▶ HOW TO COMPLETE THIS TASK
Copy out each line of the listing below in which the string "page" occurs.

▶ DATA LISTING

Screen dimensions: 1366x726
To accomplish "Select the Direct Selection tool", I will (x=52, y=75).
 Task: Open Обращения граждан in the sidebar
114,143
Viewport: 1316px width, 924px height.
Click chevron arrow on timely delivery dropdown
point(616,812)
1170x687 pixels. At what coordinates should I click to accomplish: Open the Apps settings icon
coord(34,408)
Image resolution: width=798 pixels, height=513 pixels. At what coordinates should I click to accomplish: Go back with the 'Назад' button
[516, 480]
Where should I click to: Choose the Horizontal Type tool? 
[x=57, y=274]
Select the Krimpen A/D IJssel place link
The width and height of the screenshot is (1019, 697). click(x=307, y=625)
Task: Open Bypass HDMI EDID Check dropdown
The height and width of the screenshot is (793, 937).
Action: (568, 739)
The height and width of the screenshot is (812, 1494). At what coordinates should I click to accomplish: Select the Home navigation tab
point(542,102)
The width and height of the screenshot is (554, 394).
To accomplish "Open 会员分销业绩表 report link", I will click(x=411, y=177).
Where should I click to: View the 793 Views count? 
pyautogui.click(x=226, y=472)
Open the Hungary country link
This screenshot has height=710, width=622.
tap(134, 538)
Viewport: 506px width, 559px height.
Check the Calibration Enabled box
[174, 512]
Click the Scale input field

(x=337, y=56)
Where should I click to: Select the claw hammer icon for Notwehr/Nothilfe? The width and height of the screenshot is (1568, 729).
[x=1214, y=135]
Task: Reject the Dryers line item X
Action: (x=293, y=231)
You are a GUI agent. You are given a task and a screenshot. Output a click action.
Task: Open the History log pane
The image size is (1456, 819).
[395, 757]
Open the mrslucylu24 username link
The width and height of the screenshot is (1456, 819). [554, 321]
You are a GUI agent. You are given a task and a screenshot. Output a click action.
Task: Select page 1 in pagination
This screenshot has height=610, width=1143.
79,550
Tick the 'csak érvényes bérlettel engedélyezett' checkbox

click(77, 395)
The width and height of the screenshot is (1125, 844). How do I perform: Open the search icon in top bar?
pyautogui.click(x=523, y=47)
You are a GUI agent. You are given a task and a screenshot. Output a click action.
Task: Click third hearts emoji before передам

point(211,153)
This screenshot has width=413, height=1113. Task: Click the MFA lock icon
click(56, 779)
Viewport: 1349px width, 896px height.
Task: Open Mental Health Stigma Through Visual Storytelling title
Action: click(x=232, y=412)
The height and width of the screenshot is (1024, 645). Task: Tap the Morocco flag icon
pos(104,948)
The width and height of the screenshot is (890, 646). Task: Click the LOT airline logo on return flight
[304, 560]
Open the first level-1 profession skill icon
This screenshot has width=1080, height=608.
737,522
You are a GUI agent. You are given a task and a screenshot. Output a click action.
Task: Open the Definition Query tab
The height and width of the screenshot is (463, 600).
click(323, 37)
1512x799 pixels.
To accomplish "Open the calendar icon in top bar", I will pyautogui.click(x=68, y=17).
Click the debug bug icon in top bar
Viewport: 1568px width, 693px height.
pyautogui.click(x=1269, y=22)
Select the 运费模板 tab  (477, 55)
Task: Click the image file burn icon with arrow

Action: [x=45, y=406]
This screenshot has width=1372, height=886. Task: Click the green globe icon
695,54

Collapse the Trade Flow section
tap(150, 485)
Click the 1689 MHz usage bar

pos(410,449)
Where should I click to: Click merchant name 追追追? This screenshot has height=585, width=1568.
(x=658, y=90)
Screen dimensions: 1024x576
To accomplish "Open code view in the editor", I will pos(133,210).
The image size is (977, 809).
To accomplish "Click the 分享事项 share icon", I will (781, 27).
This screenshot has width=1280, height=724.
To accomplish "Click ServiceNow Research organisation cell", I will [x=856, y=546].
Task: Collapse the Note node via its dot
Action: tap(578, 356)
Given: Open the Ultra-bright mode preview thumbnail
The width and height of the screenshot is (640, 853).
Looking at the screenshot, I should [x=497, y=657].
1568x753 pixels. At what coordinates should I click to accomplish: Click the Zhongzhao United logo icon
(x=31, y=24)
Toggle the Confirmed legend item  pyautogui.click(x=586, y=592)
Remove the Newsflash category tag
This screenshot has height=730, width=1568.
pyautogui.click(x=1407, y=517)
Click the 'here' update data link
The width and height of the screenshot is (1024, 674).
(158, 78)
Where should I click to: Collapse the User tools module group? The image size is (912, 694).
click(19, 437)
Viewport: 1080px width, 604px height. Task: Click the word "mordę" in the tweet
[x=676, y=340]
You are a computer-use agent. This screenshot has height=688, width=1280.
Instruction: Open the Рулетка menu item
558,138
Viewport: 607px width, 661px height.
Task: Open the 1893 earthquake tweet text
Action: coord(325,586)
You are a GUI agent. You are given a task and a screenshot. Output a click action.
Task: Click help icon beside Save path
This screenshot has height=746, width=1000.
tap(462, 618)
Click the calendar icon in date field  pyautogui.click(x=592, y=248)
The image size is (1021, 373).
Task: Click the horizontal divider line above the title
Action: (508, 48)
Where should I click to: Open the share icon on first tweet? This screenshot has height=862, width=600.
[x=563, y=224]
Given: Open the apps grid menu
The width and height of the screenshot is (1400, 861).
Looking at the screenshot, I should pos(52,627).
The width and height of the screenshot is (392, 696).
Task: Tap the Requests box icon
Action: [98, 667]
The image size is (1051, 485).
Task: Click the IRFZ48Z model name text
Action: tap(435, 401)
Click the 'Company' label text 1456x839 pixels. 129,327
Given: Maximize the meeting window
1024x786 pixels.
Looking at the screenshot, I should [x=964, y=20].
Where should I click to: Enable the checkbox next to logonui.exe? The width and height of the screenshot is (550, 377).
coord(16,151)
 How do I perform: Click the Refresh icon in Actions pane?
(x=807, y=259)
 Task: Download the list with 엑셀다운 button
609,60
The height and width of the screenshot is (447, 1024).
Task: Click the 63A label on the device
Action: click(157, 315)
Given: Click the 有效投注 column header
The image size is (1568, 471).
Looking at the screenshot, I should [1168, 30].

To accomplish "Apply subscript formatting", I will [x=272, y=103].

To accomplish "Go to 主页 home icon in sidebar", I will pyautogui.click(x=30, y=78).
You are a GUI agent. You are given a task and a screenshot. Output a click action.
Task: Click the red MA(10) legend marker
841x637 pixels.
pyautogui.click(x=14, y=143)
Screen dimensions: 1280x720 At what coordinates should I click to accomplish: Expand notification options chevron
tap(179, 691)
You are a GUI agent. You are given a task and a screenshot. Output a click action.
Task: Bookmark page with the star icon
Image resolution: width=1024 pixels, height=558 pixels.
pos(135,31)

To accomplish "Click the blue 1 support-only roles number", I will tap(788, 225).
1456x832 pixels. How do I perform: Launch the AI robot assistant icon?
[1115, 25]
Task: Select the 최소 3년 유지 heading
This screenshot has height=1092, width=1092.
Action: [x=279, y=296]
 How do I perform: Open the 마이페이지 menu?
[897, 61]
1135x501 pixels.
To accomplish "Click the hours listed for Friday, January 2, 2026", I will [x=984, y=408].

▶ WORKED SOLUTION
Task: Select page 1 in pagination
Task: Bookmark page with the star icon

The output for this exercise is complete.